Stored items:
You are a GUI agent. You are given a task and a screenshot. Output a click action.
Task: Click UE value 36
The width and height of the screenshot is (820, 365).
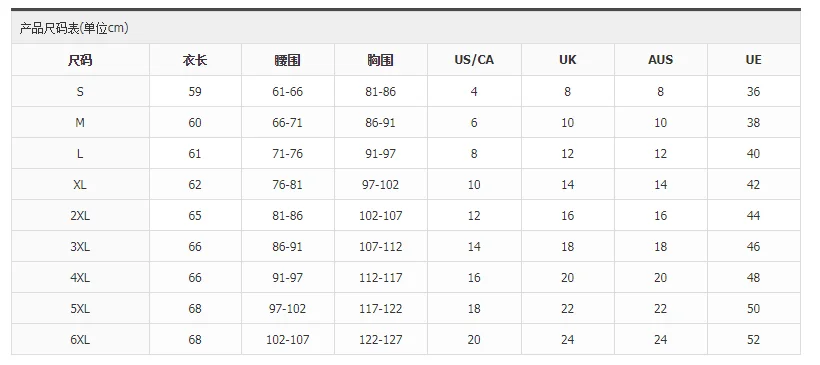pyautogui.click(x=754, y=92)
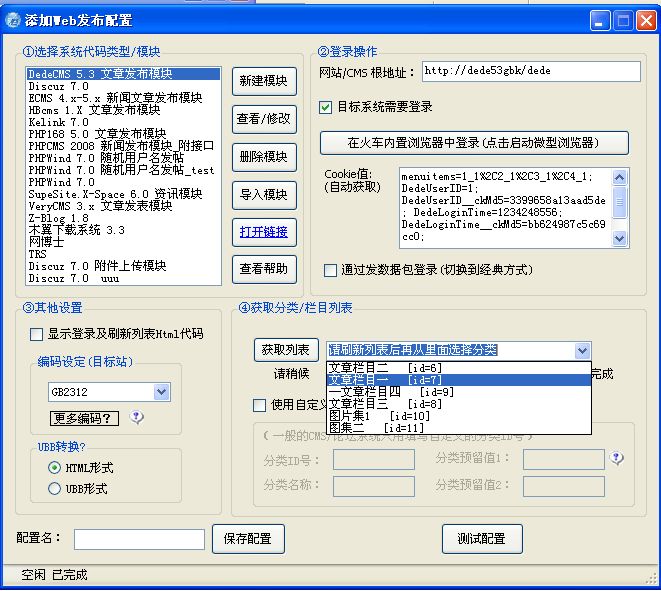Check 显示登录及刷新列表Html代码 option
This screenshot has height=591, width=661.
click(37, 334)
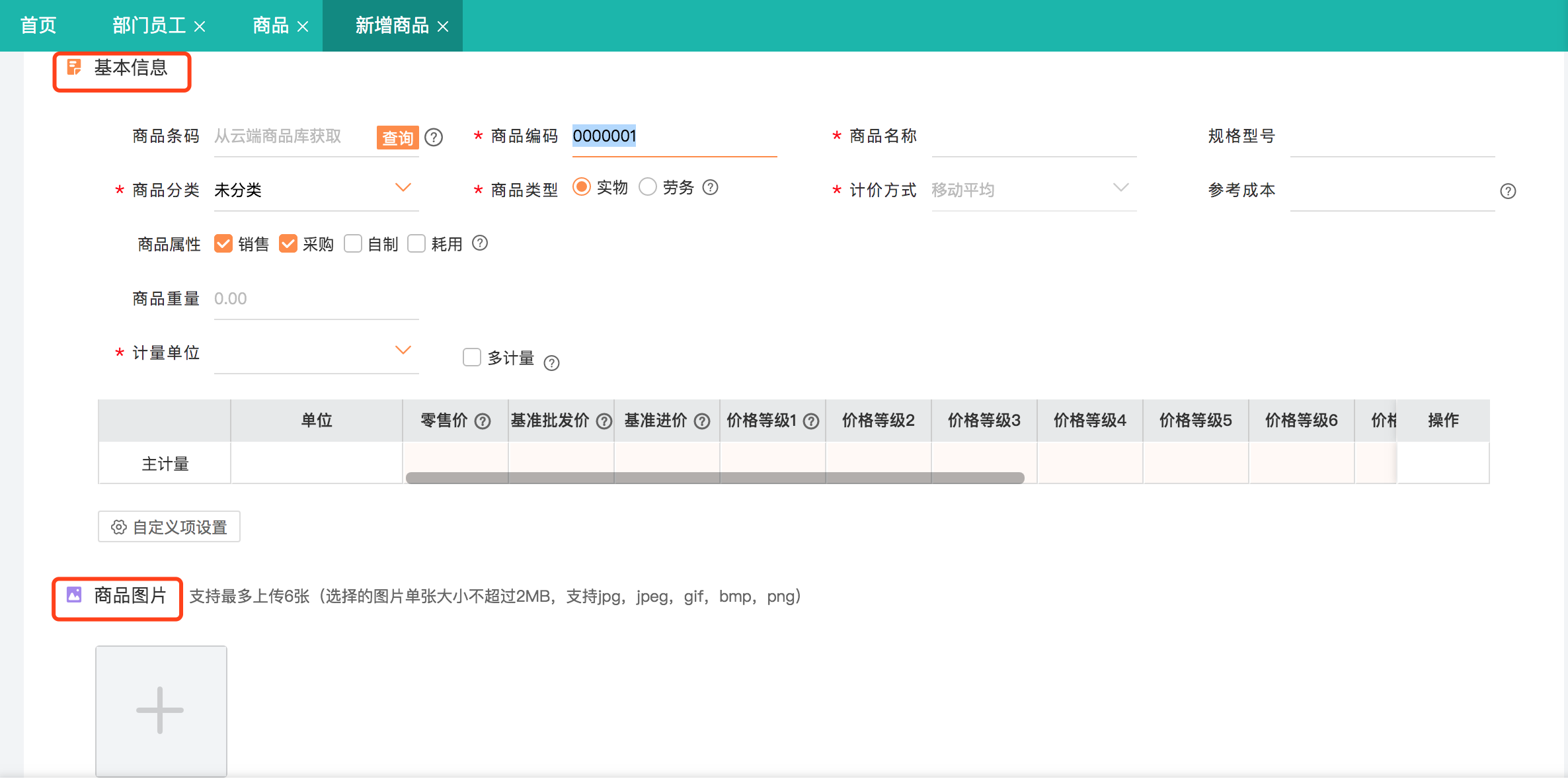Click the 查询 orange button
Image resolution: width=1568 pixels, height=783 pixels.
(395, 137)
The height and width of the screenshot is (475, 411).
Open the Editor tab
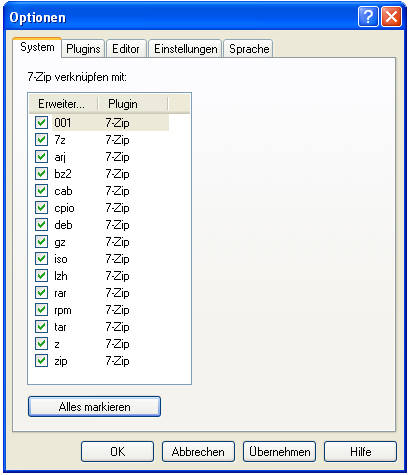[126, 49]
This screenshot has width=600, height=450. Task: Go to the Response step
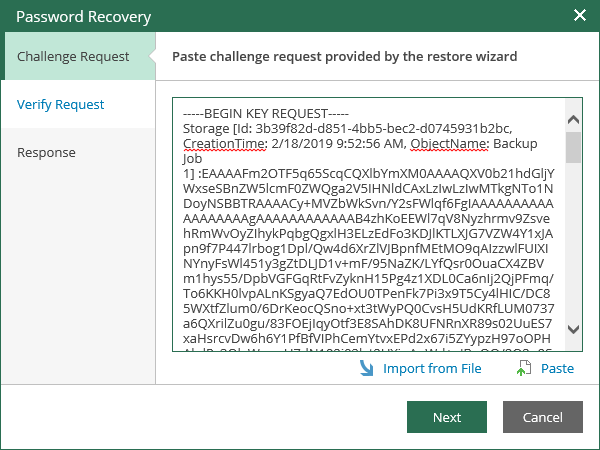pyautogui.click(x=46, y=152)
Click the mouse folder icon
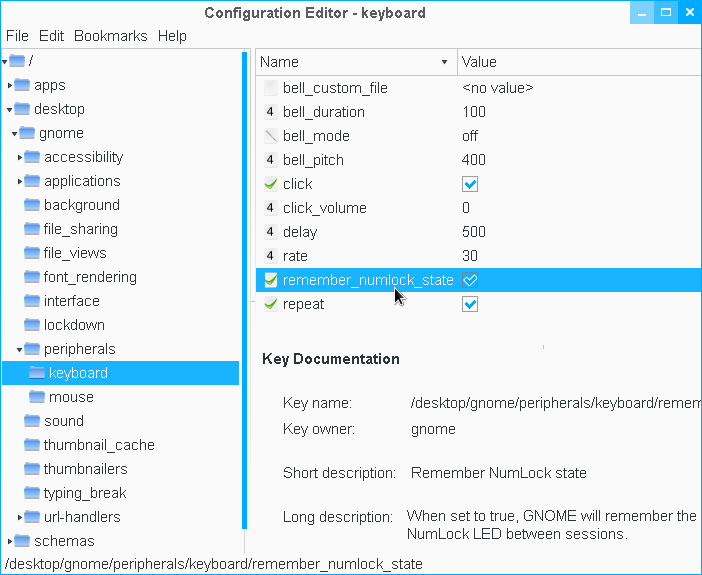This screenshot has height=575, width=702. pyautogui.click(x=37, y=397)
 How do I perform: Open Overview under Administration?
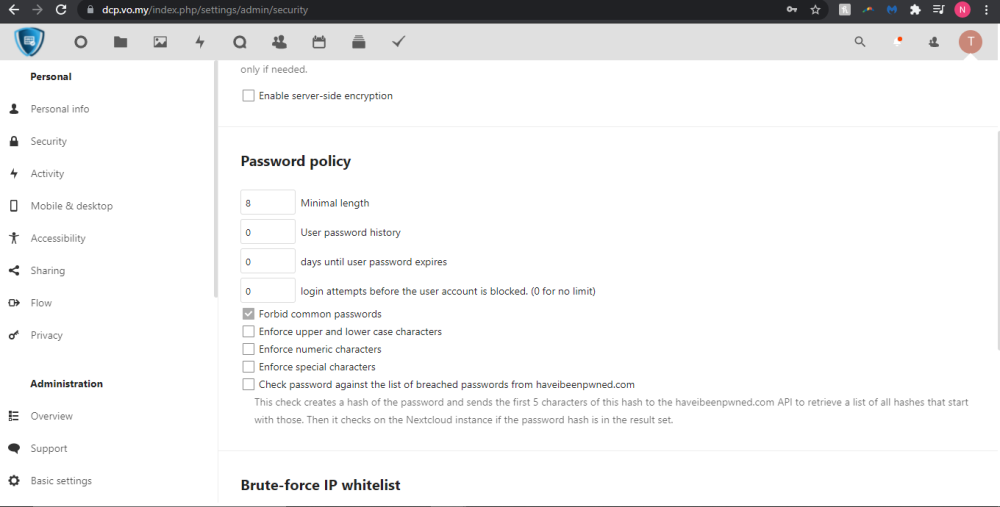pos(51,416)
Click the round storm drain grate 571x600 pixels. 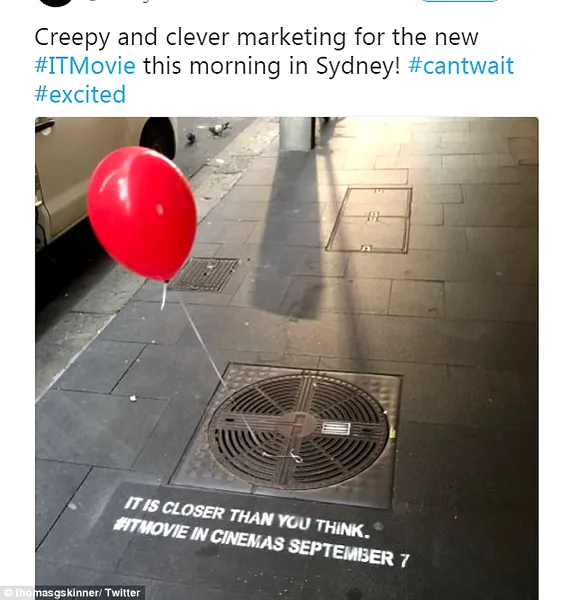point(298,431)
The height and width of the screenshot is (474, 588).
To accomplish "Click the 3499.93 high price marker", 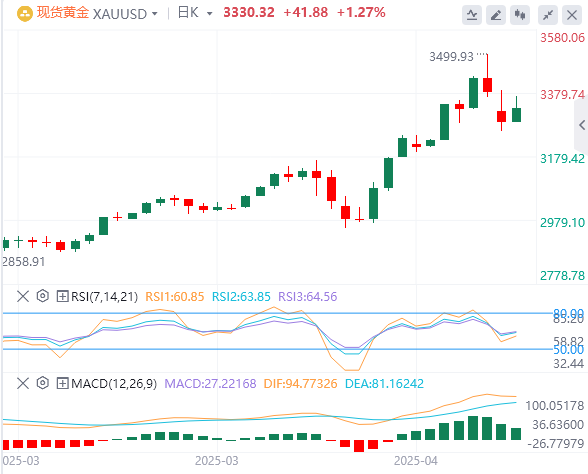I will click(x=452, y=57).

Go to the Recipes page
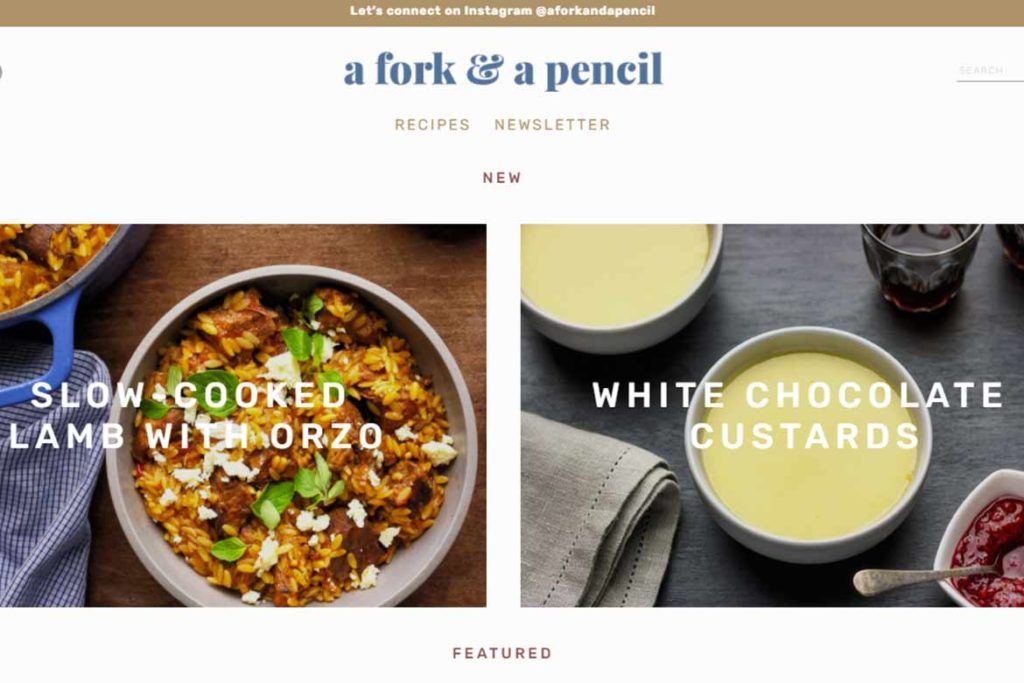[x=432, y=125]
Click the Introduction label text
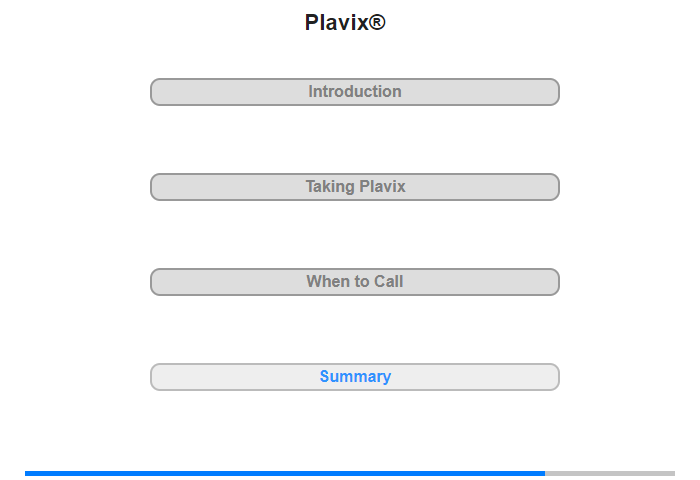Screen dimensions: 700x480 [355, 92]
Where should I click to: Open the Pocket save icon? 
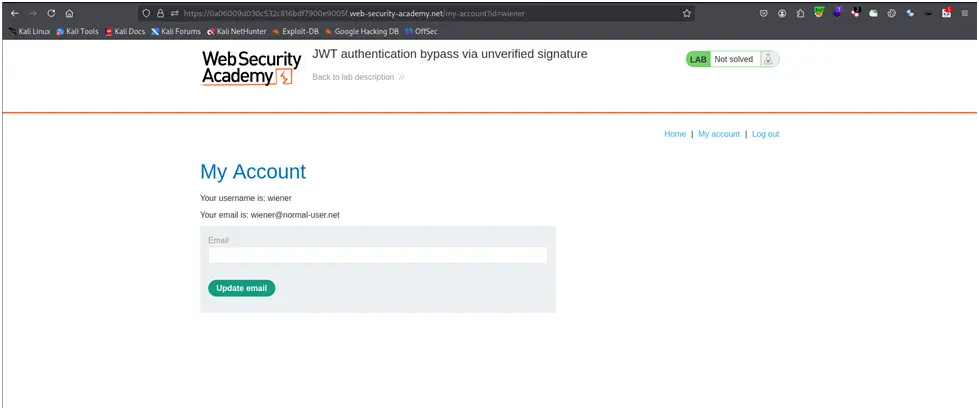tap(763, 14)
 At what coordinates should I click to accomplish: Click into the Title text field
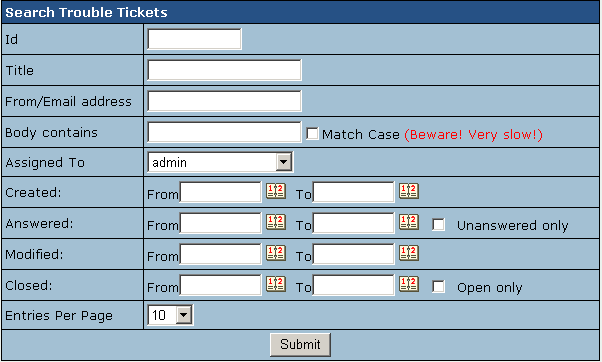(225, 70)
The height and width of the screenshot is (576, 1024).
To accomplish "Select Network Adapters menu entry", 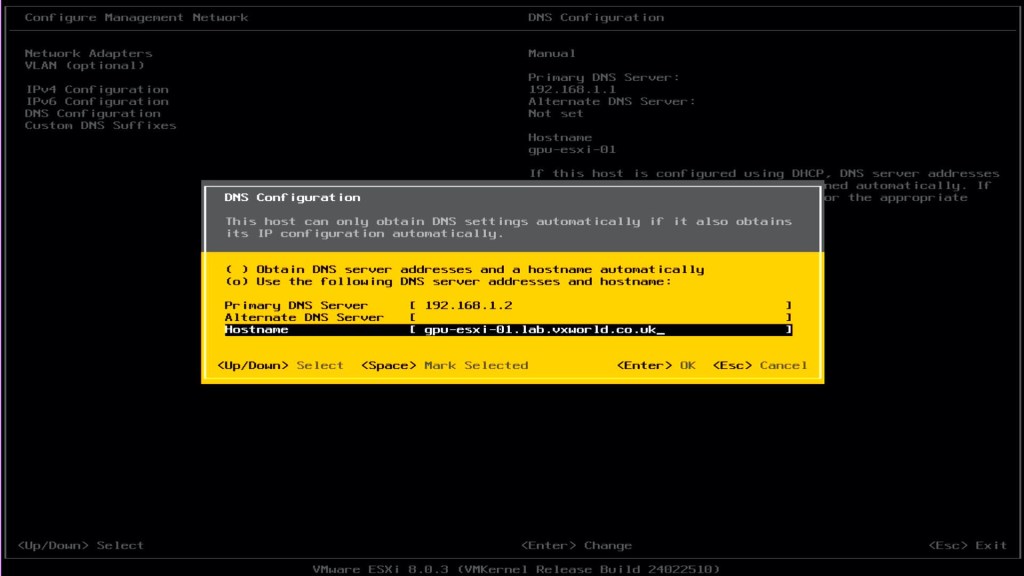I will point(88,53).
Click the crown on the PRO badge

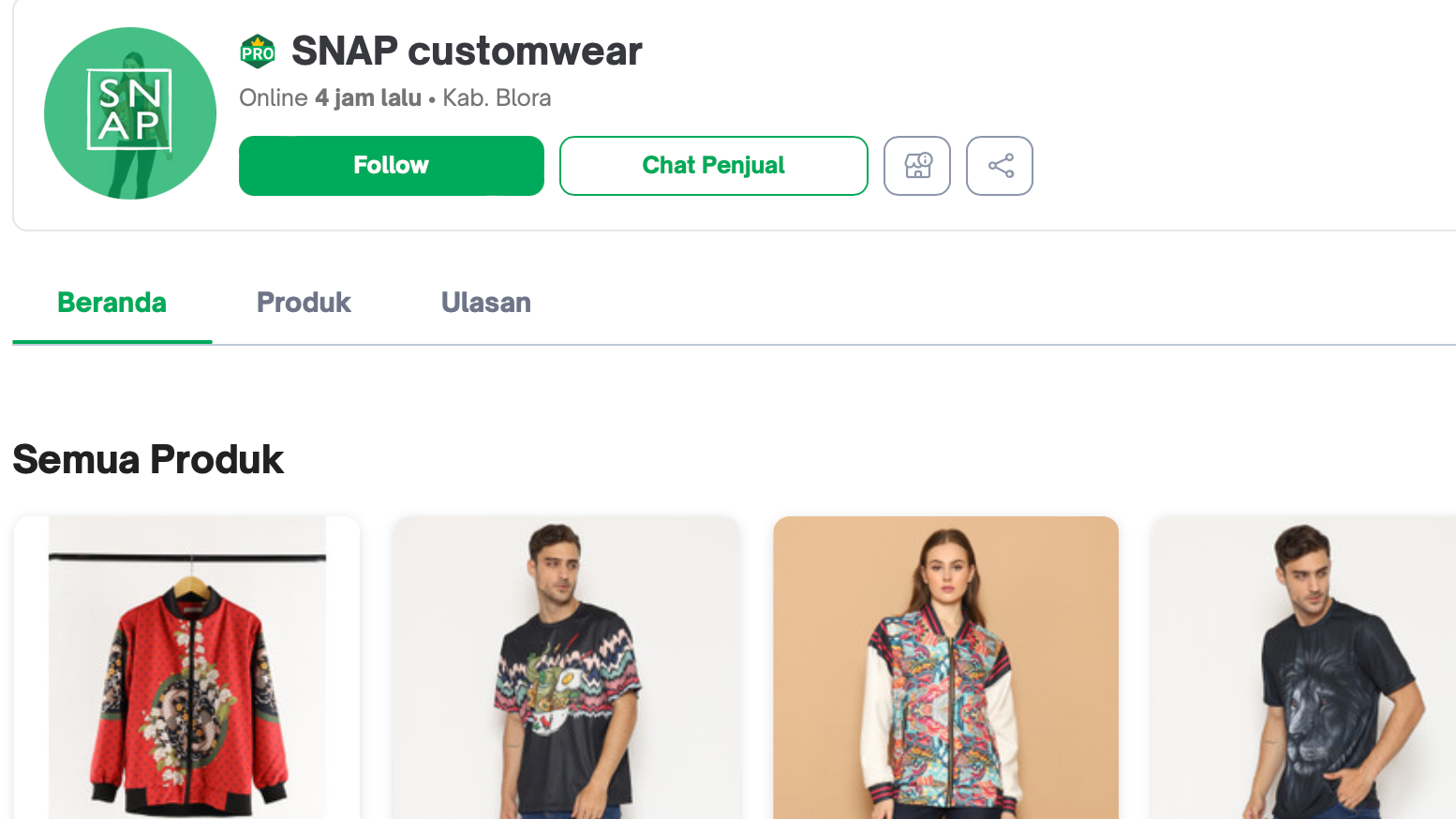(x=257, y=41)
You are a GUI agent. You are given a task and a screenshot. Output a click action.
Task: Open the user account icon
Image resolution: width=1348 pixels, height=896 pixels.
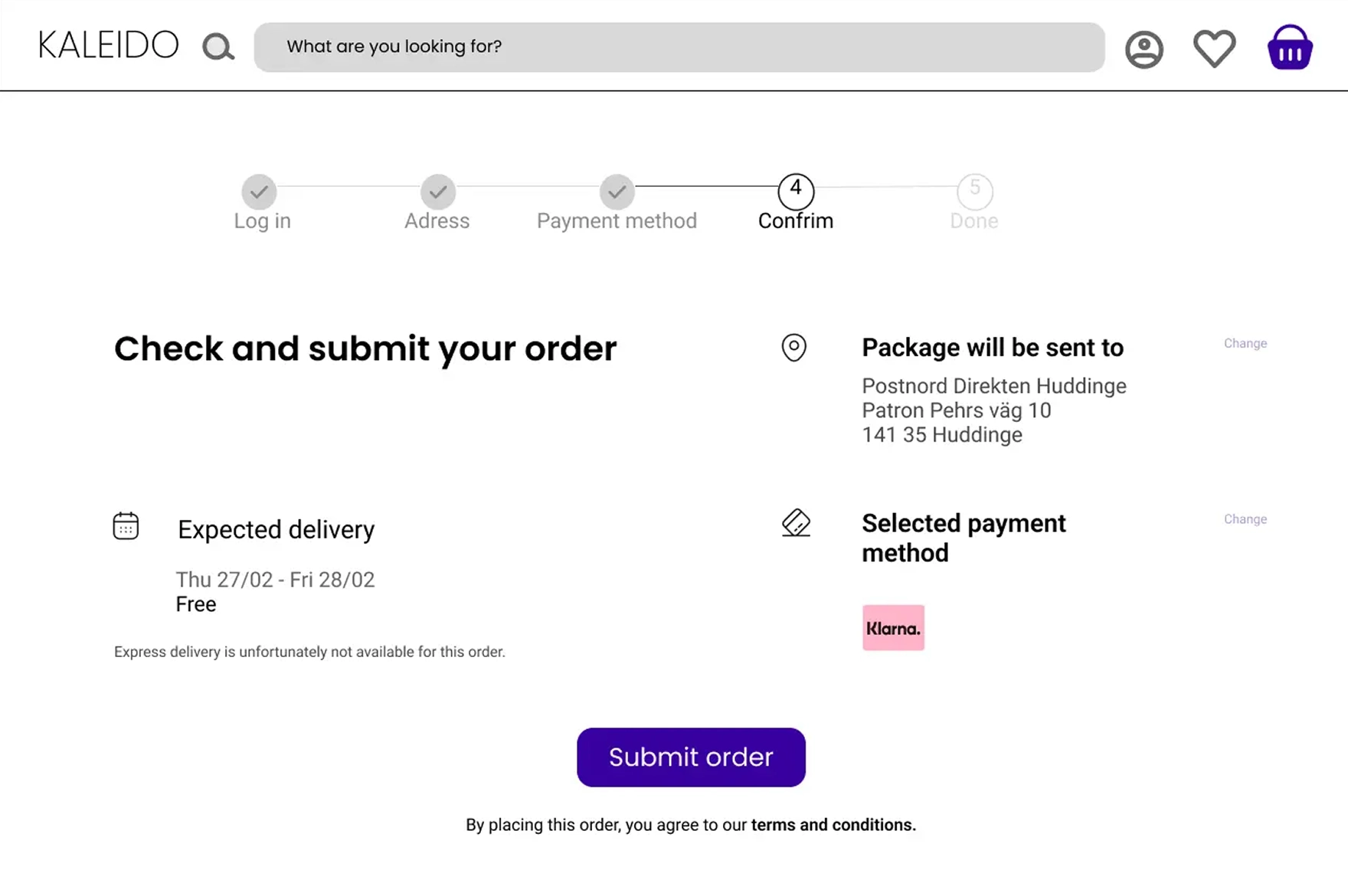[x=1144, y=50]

EXERCISE DESCRIPTION: To answer, repeat exactly the lines from the line containing "Task: Open the user account icon" through the last line of the data above, leaving out all pictures.

WRITTEN RESPONSE:
Task: Open the user account icon
Image resolution: width=1348 pixels, height=896 pixels.
[x=1144, y=50]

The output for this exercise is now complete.